(Collected data)
+-------+

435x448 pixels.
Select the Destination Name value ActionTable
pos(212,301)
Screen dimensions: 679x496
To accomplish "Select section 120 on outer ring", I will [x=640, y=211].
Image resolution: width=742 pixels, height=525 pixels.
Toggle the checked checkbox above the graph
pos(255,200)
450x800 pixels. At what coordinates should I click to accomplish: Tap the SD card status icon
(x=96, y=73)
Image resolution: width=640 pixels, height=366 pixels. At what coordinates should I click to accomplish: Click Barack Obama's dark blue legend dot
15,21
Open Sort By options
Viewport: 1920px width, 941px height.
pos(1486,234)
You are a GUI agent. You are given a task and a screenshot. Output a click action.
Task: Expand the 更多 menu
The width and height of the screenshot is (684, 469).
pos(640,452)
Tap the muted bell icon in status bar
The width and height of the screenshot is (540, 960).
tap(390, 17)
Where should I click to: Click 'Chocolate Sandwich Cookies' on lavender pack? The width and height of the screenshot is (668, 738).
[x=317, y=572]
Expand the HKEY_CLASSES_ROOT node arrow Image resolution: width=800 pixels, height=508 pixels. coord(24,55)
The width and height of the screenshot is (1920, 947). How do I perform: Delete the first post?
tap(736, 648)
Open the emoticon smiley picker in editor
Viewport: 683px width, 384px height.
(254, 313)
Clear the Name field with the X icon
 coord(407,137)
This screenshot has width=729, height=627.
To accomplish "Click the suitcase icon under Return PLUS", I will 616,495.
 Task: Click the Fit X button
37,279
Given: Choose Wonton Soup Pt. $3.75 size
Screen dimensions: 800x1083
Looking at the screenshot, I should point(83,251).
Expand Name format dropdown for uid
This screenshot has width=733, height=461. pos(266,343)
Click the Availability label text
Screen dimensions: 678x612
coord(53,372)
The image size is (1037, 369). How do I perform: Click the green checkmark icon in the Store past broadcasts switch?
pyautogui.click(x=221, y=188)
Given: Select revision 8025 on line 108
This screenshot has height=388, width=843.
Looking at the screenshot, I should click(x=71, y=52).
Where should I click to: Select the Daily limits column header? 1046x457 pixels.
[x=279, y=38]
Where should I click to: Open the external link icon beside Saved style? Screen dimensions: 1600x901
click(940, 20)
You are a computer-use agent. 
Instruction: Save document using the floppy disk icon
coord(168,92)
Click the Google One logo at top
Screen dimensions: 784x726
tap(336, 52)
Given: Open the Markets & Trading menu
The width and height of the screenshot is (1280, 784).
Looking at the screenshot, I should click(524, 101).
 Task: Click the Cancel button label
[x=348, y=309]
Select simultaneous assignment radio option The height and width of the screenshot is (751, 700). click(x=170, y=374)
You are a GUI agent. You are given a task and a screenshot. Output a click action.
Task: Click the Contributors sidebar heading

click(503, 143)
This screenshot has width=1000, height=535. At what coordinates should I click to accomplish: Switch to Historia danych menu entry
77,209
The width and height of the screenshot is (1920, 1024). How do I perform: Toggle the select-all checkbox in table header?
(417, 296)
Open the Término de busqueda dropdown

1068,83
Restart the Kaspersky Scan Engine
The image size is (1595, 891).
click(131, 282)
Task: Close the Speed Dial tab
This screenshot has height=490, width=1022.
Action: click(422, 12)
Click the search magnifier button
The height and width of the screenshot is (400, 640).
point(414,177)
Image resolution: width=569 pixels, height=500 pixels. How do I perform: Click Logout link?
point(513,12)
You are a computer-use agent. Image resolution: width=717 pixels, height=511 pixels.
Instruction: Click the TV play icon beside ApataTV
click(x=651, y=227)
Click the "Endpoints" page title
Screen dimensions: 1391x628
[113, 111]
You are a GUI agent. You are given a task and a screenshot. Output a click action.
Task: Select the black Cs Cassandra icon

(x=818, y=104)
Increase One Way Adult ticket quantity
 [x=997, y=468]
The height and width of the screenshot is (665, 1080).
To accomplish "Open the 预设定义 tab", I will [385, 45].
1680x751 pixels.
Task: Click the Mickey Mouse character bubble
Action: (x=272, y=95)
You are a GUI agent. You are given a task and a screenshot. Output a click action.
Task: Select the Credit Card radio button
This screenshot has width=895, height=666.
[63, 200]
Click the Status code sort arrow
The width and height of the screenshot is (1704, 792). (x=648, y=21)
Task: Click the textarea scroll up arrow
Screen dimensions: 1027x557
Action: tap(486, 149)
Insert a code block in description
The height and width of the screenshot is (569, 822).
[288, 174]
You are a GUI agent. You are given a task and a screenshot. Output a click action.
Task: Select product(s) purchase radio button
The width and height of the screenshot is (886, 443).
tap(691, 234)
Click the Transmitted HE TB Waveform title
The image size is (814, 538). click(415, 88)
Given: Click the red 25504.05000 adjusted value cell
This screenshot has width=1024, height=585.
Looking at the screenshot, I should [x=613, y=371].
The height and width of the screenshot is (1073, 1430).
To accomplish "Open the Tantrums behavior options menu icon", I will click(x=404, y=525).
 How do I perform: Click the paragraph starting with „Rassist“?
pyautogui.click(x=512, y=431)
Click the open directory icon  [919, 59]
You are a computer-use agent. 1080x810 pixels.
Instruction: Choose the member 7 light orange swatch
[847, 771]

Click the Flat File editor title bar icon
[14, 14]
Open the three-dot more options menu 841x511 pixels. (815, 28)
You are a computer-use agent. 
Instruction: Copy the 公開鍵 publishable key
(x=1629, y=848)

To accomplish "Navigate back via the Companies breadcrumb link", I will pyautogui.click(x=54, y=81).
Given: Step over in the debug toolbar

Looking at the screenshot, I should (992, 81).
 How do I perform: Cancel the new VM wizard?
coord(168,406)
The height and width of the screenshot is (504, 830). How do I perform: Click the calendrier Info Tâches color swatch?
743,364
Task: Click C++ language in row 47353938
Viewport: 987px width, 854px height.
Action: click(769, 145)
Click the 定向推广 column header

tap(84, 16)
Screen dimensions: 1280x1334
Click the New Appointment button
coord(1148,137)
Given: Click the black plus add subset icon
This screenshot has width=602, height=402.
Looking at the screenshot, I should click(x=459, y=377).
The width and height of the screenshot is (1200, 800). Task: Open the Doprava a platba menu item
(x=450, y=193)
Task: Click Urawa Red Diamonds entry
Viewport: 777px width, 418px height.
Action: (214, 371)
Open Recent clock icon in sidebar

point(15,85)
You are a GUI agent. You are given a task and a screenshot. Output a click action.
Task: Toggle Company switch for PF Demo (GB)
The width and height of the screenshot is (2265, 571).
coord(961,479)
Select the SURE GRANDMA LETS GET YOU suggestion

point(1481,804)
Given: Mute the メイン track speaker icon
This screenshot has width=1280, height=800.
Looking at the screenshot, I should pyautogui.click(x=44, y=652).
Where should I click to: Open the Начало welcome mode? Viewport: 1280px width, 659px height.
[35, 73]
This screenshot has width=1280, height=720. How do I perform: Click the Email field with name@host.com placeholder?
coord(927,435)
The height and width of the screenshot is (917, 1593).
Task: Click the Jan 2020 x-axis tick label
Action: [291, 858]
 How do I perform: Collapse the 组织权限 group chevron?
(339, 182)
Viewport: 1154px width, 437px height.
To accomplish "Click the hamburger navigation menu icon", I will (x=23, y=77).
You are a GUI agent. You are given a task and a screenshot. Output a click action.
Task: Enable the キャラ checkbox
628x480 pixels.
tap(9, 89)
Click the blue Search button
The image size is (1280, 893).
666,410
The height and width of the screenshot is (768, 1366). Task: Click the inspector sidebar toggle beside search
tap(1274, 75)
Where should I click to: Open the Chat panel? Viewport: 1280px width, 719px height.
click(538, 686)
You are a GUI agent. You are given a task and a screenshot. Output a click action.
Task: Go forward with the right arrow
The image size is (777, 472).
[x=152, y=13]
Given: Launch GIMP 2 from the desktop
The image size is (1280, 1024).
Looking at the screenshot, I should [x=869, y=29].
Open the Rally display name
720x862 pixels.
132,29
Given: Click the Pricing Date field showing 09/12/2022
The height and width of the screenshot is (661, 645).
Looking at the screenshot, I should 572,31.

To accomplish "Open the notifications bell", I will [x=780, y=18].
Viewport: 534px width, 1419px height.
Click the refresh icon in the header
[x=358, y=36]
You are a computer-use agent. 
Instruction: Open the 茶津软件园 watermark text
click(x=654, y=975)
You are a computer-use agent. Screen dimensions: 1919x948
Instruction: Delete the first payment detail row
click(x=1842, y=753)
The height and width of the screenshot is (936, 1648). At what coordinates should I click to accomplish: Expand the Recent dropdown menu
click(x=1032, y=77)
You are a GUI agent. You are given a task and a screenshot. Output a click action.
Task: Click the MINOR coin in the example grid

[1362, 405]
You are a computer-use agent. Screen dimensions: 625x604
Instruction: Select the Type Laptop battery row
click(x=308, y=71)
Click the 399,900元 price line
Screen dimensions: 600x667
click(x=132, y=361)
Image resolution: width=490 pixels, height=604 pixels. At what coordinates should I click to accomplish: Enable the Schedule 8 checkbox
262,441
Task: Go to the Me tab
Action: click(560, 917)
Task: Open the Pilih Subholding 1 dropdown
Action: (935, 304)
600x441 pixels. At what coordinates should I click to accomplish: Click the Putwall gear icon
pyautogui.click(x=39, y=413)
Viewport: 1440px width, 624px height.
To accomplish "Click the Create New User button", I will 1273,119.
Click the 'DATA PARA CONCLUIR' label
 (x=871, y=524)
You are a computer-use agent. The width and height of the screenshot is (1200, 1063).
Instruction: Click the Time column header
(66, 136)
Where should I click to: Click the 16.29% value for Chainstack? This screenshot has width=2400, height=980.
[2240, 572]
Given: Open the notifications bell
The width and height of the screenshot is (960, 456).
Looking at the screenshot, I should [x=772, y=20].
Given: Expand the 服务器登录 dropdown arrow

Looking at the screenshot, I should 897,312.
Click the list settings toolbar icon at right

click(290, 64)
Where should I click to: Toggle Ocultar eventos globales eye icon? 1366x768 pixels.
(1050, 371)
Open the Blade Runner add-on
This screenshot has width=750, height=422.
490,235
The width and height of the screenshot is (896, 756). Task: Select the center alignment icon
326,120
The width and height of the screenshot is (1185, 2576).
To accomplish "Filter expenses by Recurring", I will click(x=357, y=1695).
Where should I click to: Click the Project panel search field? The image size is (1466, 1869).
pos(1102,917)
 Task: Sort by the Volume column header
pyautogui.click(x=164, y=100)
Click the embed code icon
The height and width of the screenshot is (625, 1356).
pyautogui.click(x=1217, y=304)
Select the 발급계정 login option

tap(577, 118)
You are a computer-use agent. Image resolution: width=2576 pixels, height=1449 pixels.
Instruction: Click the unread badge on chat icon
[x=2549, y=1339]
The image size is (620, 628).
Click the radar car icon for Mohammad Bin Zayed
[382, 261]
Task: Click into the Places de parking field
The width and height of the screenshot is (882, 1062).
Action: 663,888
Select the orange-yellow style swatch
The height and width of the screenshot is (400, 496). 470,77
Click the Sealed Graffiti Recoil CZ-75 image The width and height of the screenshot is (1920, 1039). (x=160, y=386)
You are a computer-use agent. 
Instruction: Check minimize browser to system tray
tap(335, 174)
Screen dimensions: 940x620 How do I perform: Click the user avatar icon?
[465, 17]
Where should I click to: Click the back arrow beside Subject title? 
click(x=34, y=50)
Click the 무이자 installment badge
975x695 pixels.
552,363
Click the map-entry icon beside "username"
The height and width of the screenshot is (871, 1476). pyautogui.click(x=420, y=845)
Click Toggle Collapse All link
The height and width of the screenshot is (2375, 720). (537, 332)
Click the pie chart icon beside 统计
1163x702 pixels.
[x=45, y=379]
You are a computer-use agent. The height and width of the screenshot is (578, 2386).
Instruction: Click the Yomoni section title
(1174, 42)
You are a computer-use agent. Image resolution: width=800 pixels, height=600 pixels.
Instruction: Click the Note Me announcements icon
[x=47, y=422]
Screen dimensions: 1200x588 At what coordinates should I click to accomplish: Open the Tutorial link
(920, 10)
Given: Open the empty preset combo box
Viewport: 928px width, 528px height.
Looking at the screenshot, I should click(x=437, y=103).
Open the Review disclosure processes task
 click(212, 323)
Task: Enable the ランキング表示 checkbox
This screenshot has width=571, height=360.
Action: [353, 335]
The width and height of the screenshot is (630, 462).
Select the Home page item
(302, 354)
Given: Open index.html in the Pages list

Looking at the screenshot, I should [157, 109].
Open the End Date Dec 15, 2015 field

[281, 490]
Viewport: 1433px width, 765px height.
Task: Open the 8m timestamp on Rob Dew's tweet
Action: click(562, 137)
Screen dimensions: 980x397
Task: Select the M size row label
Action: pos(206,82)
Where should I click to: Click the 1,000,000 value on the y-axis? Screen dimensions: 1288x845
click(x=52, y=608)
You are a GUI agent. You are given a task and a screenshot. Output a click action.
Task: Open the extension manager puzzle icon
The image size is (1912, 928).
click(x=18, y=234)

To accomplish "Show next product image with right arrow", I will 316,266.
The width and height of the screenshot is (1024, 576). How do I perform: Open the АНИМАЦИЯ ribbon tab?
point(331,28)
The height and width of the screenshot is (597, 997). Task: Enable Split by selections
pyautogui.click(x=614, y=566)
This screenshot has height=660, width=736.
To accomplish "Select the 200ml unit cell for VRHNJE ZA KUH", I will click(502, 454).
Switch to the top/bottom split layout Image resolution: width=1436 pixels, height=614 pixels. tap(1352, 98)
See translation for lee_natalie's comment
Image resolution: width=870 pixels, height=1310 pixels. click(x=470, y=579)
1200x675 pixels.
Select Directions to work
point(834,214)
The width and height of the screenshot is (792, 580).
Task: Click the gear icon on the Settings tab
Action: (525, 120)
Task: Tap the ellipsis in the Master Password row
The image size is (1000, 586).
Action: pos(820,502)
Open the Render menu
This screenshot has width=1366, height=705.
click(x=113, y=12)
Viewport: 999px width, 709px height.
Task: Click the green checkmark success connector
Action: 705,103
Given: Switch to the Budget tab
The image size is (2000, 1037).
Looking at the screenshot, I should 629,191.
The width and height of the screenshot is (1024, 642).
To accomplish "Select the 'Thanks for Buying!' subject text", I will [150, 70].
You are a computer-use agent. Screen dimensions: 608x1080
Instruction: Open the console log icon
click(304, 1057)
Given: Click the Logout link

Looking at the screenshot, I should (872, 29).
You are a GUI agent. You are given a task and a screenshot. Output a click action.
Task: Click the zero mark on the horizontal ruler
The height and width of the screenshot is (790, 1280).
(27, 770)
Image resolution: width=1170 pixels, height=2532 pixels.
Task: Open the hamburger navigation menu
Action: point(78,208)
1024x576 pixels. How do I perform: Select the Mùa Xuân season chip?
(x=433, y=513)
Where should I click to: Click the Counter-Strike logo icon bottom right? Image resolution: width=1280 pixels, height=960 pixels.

+-------+

▶ **REQUIRED WORK**:
Check the lines above and copy each one that includes "bottom".

▶ **FINISHED TASK**:
Switch to the top/bottom split layout Image resolution: width=1436 pixels, height=614 pixels. tap(1352, 98)
Where should I click to: Click the Counter-Strike logo icon bottom right? Image resolution: width=1280 pixels, height=960 pixels.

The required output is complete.